Bien après tout le monde, j’ai fini par regarder Les Sopranos. C’est comme pour 6 feet under, plus une série gagne en notabilité, plus je diffère. Méfiance du consensus.

C’est donc avec 13 ans de retard que je glisse le DVD des Sopranos dans mon ordinateur. 13 ans, cela signifie que j’ai regardé les Sopranos après avoir vu The Wire, Treme, Battlestar Galactica, 24, The Good Wife, Madmen, ou Overthere, etc… Autrement dit, j’ai regardé Les Sopranos, une série née en 1999, après être passé par la mythification du 11 septembre 2001, le dynamitage de quelques certitudes morales et une plongée en apnée dans le réalisme le plus radical. Regardez Les Sopranos comme tout le monde, en parallèle avec Ally McBeal, The Practice, Cosmos 1999, Urgences, Touching Evil ou The West Wing. était l’expérience d’une époque.

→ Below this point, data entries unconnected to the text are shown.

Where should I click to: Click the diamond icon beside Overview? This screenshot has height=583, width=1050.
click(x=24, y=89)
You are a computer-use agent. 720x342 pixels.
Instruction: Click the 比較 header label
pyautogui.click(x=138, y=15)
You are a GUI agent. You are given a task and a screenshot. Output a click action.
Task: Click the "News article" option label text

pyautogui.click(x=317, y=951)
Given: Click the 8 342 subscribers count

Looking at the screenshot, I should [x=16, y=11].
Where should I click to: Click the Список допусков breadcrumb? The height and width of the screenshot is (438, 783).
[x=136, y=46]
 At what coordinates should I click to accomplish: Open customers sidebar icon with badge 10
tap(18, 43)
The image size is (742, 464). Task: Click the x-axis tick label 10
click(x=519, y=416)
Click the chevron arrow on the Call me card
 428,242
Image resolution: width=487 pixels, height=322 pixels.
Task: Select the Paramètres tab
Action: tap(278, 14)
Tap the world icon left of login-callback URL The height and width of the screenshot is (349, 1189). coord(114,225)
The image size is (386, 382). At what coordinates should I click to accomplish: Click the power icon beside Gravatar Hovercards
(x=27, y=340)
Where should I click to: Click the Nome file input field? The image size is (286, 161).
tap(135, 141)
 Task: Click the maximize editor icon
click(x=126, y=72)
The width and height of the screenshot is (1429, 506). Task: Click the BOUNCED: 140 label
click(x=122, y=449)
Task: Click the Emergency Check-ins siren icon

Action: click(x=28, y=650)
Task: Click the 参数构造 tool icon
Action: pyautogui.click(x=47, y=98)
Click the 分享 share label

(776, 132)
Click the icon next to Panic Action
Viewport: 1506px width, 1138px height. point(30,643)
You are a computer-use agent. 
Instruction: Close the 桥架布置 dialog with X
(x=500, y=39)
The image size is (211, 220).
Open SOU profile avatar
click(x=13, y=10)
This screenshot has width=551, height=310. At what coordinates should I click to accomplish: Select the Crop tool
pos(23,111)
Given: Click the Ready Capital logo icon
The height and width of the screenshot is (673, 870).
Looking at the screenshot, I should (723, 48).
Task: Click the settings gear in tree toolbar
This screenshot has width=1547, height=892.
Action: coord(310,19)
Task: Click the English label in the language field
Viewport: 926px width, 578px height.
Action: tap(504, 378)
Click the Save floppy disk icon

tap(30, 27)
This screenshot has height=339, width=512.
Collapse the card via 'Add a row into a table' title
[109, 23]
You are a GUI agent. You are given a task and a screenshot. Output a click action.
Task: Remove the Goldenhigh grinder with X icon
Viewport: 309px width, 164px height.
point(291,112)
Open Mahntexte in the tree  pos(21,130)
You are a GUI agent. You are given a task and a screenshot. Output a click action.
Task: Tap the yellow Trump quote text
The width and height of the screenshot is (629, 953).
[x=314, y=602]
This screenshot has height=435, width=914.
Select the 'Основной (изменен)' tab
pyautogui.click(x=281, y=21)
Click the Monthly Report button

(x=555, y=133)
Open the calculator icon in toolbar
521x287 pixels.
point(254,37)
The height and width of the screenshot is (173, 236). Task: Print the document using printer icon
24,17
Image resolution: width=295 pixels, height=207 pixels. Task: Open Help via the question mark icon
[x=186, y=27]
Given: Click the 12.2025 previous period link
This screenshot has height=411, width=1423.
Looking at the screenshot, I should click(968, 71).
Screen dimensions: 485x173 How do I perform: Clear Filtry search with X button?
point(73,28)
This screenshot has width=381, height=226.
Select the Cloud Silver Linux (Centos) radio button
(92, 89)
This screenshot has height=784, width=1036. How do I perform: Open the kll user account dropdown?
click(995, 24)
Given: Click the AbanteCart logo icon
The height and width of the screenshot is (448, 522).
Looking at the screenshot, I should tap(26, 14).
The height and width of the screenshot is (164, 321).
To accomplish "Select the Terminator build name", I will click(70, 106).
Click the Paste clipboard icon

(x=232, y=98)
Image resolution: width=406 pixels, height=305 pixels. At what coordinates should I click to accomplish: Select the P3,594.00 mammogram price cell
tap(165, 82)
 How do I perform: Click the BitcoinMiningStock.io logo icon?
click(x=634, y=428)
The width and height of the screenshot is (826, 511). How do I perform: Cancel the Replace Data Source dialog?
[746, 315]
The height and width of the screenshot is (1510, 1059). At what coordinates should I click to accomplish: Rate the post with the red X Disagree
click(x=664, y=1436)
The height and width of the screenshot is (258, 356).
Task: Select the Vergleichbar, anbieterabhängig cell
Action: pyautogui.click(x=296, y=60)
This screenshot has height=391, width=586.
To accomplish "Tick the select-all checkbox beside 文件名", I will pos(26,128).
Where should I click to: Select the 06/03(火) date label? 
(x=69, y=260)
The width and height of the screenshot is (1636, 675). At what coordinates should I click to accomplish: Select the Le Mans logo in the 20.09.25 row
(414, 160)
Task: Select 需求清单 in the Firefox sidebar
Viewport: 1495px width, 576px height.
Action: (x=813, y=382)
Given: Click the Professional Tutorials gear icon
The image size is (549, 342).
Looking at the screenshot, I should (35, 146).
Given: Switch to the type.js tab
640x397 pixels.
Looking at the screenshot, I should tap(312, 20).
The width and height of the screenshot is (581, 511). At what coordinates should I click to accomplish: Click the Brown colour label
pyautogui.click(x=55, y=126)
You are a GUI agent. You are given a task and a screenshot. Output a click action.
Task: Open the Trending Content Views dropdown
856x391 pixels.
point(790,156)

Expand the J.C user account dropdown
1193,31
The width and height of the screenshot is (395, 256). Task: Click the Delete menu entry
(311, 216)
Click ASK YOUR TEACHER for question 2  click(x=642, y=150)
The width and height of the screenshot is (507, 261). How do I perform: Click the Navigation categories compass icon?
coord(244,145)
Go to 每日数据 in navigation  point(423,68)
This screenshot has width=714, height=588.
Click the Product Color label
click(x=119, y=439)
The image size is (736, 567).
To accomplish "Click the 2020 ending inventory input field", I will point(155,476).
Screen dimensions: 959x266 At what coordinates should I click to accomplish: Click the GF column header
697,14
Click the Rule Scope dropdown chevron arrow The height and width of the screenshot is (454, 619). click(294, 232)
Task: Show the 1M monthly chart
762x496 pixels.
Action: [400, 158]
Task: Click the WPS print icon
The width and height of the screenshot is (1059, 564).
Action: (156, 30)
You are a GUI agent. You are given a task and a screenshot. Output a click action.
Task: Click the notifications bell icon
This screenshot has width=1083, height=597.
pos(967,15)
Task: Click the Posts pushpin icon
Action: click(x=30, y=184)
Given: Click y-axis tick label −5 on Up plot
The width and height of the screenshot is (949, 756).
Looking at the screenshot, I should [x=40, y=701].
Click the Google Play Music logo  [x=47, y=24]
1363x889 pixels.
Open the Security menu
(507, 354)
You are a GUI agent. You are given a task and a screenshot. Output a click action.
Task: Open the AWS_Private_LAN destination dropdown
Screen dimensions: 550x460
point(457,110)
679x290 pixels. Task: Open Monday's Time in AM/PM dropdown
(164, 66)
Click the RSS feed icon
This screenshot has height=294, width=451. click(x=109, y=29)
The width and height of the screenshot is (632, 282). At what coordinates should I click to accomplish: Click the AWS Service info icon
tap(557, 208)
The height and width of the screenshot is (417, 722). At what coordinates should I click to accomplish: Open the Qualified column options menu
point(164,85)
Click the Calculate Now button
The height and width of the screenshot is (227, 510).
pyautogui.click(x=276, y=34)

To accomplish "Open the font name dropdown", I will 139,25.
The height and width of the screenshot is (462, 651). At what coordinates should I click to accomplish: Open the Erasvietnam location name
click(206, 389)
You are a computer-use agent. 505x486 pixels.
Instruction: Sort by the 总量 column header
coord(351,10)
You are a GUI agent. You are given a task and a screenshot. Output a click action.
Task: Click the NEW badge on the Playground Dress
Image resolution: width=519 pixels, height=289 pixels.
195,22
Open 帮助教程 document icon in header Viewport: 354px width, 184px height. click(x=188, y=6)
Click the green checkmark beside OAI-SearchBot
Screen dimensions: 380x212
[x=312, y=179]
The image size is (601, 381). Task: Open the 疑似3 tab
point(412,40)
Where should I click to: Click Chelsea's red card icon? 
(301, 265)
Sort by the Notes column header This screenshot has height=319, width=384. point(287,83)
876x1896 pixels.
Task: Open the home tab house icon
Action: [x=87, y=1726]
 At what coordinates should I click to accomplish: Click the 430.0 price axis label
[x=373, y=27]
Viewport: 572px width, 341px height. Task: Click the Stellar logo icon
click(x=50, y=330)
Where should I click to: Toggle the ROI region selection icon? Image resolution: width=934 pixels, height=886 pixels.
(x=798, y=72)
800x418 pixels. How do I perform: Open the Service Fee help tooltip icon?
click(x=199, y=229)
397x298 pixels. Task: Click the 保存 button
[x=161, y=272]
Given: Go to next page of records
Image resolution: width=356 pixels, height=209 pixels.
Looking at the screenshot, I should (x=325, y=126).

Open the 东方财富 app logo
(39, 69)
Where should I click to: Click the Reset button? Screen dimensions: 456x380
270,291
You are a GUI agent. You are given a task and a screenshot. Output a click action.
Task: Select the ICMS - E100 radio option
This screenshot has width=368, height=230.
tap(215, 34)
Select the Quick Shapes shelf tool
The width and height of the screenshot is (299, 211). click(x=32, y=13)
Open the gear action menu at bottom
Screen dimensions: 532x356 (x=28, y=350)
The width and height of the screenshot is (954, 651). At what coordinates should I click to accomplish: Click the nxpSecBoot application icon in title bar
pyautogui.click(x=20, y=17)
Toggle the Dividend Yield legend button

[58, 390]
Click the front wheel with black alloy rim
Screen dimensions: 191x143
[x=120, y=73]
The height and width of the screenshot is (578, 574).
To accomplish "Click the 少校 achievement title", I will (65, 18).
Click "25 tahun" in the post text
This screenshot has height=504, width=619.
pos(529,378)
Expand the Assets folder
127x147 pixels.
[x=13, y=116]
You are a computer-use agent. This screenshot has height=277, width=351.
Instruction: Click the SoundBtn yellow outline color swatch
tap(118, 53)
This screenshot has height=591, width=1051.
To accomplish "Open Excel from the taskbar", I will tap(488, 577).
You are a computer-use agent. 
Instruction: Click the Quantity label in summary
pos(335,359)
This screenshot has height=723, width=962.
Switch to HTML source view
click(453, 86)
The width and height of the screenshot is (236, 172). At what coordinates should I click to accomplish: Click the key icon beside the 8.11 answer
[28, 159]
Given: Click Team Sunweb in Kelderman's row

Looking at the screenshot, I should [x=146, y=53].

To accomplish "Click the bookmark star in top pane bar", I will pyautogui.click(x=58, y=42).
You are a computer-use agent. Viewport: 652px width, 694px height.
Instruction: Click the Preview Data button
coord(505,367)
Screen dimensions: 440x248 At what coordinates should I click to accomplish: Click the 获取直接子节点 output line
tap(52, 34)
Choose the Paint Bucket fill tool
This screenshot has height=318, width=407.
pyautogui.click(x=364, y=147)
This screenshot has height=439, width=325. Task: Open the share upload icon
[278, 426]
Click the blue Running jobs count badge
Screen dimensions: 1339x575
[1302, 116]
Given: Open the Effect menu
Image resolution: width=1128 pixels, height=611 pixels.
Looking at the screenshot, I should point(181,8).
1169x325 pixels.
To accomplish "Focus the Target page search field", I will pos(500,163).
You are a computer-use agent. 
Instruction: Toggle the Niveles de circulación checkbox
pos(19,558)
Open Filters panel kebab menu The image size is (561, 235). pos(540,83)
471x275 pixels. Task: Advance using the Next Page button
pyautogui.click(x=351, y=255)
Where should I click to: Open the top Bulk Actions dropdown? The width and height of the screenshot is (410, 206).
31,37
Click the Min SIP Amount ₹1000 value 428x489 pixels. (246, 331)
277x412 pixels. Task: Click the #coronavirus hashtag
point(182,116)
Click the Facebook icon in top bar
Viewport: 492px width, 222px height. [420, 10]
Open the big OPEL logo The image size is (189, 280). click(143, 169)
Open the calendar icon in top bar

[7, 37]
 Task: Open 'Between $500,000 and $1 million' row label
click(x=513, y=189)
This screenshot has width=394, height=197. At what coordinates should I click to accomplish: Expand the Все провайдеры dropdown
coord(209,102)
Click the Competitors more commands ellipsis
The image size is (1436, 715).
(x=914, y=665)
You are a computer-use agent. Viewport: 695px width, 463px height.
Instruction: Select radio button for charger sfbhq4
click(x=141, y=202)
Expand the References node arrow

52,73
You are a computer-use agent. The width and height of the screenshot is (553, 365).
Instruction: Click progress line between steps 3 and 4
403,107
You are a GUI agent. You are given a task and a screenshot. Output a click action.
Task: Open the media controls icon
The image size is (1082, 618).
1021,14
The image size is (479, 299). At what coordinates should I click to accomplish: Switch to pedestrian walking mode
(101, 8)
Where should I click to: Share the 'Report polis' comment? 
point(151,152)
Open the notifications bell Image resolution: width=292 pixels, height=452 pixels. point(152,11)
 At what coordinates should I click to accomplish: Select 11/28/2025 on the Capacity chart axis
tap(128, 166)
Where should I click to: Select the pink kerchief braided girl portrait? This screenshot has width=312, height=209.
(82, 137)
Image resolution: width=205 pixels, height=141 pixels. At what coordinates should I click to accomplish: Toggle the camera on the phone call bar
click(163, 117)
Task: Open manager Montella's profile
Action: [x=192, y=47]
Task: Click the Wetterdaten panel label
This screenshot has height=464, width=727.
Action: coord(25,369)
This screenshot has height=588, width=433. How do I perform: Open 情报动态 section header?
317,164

On pourrait dire cela de n’importe quelle œuvre, sauf qu’un film ou un tableau est toujours quelque chose de déjà fait et installé dans la durée, alors qu’une émission de télévision se regarde en direct, qu’elle le soit ou pas. On ne voit jamais une série seule, isolée de son temps. La découvrir des années plus tard, c’est l’aborder à la lumière d’un autre contexte, d’une façon non pas faussée, mais, de toute évidence, anachronique. J’ai donc regardé Les Sopranos comme Barthes lisait Stendhal, ‟ à partir de Proust ˮ.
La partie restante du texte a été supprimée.